While there are currently numerous modes of AFM operation, they can be separated into two major categories—the dc or static method and the dynamic methods. In the dc mode of operation (also known as contact-mode AFM), the static deflection of the cantilever is the measured and controlled signal. The cantilever can be treated as a simple Hookian spring with its deflection proportional to the force acting on the probe. This was the first established AFM mode and is still the most commonly used one for force measurements. Dynamic AFM methods are more recent expansions of the technique and involve forced oscillation of the cantilever and the measurement and control of the dynamic response through quantities such as the cantilever's amplitude of oscillation, its resonance frequency, and its phase lag from the driving signal. Commonly used dynamic methods include noncontact mode (NC) AFM, tapping mode (TM) or intermittent-contact (IC) AFM, frequency modulation (FM) AFM, and force modulation AFM. With the exception of force modulation that uses small-amplitude oscillation of a tip or sample in contact to measure local variations in material viscoelasticity, the other dynamic methods are less-invasive methods of force measurement and imaging. In these methods, the cantilever is oscillated at large amplitudes and at frequencies close to or at its resonance frequency (∼ kHz). The NC and FM modes are operated out of contact with the sample (in the attractive regime). Frequency modulation measures the resonance frequency shift at constant amplitude operation, while NC measures changes in the oscillation amplitude at a fixed driving frequency. In both techniques, probe–sample interactions can be obtained from the frequency shift or from the change in the amplitude of oscillation. Tapping mode operation is similar to NC; however, the cantilever is forced to oscillate at larger amplitudes resulting in intermittent contact with the sample. As a result, the probe–sample interaction potential changes nonlinearly during each oscillation cycle. Because the dynamic quantities measured are averages over the whole oscillation cycle, it is nontrivial to directly relate the observed changes to the probe–sample interaction in TM. This makes the interpretation of both TM images and force measurement results more difficult. A recent review by García and Pérez contains detailed information about the interpretation and application of these dynamic methods in air and vacuum.

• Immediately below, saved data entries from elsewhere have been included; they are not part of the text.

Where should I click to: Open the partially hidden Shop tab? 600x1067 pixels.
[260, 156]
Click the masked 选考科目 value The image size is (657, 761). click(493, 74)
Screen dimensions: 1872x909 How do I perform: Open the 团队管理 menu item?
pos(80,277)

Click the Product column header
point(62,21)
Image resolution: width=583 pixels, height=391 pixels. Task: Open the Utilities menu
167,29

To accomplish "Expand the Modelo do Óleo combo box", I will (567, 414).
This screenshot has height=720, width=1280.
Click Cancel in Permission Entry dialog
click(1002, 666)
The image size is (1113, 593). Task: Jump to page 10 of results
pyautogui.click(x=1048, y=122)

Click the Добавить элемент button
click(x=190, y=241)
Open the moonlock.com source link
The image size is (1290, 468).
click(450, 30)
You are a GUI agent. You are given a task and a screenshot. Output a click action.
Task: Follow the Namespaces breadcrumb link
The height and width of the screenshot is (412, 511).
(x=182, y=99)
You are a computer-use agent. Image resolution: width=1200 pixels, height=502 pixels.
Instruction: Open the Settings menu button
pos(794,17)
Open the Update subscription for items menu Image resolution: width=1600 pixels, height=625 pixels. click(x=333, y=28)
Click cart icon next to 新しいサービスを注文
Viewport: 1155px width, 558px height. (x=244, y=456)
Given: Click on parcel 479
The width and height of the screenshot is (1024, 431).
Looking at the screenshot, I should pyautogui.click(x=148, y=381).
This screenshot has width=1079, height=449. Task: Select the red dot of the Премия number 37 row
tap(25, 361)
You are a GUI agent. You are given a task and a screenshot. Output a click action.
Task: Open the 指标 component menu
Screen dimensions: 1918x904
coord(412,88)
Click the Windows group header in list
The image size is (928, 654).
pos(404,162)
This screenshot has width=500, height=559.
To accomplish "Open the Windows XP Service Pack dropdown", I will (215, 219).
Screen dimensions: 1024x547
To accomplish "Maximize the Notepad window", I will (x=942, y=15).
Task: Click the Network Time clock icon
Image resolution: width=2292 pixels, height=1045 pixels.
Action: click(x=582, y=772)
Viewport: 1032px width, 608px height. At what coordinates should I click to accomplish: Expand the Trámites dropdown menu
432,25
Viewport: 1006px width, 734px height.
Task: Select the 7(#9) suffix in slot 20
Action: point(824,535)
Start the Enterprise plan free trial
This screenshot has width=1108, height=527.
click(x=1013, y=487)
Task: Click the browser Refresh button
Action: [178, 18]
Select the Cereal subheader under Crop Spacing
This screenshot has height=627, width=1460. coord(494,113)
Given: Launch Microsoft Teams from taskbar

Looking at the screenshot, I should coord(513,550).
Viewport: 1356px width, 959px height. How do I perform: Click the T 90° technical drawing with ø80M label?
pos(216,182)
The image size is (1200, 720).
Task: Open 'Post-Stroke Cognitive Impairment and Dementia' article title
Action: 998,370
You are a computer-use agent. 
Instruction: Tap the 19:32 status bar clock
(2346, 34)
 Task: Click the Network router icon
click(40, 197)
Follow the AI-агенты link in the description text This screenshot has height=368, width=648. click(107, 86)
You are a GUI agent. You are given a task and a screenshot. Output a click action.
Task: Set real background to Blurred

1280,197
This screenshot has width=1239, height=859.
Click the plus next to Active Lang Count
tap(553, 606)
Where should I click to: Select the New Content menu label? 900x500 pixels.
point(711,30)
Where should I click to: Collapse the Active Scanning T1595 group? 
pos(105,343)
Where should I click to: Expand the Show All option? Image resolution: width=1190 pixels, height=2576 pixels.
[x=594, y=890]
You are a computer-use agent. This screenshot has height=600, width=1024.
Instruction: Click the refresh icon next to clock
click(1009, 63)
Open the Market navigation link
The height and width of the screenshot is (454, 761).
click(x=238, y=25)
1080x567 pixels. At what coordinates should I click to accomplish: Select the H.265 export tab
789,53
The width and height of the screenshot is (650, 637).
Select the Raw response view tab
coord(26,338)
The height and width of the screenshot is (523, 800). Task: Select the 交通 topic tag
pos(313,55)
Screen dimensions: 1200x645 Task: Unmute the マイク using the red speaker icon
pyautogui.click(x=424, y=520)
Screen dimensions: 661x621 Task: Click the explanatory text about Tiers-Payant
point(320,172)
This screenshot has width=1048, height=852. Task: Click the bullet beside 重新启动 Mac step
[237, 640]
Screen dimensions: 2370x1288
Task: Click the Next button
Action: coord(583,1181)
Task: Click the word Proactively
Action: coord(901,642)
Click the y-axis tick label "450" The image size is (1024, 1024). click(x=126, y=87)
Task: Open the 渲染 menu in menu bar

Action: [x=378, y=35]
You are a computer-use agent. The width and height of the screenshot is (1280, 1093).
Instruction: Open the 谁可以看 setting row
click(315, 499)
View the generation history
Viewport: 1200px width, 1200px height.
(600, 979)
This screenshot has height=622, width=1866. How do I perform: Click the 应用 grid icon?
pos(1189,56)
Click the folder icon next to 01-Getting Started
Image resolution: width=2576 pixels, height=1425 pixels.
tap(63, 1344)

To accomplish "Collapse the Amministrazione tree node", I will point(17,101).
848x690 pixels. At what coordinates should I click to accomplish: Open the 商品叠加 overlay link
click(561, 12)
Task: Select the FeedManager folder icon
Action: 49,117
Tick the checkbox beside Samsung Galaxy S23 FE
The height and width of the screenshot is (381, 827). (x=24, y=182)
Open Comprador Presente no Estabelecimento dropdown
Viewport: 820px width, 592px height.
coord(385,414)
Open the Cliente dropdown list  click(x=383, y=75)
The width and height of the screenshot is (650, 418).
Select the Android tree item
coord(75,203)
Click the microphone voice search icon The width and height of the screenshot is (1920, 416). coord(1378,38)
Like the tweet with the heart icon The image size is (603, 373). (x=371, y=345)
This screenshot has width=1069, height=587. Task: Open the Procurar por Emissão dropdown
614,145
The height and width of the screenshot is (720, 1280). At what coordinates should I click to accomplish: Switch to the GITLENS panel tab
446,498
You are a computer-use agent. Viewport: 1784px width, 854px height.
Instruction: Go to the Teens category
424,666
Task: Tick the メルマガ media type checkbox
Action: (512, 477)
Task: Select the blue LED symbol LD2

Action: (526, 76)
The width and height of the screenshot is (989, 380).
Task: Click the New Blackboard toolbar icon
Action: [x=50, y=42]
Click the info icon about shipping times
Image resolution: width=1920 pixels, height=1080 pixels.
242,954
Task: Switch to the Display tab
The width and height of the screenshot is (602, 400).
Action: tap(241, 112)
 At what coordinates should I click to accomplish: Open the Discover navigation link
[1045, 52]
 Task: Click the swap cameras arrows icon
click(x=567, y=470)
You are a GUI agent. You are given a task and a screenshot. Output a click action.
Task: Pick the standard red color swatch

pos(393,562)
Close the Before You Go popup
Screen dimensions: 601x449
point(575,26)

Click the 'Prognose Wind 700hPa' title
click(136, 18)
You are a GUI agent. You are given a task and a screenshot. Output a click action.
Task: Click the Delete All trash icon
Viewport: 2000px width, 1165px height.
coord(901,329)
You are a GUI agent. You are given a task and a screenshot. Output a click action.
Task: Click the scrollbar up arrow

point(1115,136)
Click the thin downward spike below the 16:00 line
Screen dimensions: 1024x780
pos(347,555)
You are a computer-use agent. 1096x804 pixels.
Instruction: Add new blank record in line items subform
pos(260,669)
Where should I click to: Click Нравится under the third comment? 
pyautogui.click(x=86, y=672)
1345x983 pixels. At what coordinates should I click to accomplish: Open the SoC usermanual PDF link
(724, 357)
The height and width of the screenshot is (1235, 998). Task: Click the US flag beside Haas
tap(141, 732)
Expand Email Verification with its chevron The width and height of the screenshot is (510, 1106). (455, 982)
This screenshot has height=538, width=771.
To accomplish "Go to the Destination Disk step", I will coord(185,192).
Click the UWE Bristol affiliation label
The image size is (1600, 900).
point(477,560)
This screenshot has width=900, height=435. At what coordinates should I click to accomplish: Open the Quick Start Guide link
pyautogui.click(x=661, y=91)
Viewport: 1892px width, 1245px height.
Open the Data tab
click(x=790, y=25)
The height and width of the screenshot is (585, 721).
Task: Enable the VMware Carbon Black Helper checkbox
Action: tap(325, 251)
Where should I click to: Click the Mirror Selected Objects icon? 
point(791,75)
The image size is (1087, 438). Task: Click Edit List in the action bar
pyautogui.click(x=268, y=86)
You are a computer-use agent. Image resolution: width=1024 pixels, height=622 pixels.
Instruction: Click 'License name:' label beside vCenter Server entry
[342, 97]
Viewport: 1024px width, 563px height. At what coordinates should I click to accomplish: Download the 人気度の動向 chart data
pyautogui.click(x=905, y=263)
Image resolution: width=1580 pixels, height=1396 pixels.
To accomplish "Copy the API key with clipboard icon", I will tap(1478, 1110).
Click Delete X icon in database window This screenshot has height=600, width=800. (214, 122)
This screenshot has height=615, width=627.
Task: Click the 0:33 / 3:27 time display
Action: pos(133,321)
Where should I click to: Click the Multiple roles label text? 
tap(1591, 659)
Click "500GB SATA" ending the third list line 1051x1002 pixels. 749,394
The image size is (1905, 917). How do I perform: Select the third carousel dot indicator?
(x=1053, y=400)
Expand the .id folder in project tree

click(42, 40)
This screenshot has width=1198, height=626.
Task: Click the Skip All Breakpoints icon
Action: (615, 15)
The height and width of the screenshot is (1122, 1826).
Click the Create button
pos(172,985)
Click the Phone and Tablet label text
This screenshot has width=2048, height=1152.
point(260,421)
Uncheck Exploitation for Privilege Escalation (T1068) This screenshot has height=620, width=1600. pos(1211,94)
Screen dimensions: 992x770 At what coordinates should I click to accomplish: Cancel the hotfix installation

Regardless of the complexities, TM is a valuable tool in the gentle and nondestructive imaging of soft and easily deformable surfaces such as biologically relevant surfaces and soft polymer interfaces. Contact loads in TM can be comparable to those in the conventional dc mode; however, it is the reduction of lateral shear of the sample, the brief probe–sample contact time, and the small contact area that enable it to be a less-destructive technique. Some researchers have also hypothesized that soft biological materials undergo hardening under high frequency, making them less susceptible to deformation and damage upon impact. Although TM is now used fairly extensively as an imaging tool, its force measurement capabilities have not been thoroughly exploited especially in nonambient environments appropriate for many surfaces of interest. Potentially, the gentle properties of the TM image process are shared in TM force measurements. Additionally, a dynamic mode of measurement would offer increased sensitivity with the retention of lateral resolution and early detection of the sample before significant indentation takes place. It is these capabilities of TM AFM that we believe will make it a unique tool in the force measurement of heterogeneous biomaterial surfaces. We thus present a review of the common method of modeling TM force measurements in air and extend this method toward TM force measurement in liquid. We will report on the few studies aimed at understanding and improving TM in liquid and will focus on the importance of hydrodynamics in the system. Additionally, we will discuss the application of TM in liquid to the measurement of interactions occurring on biomaterial surfaces.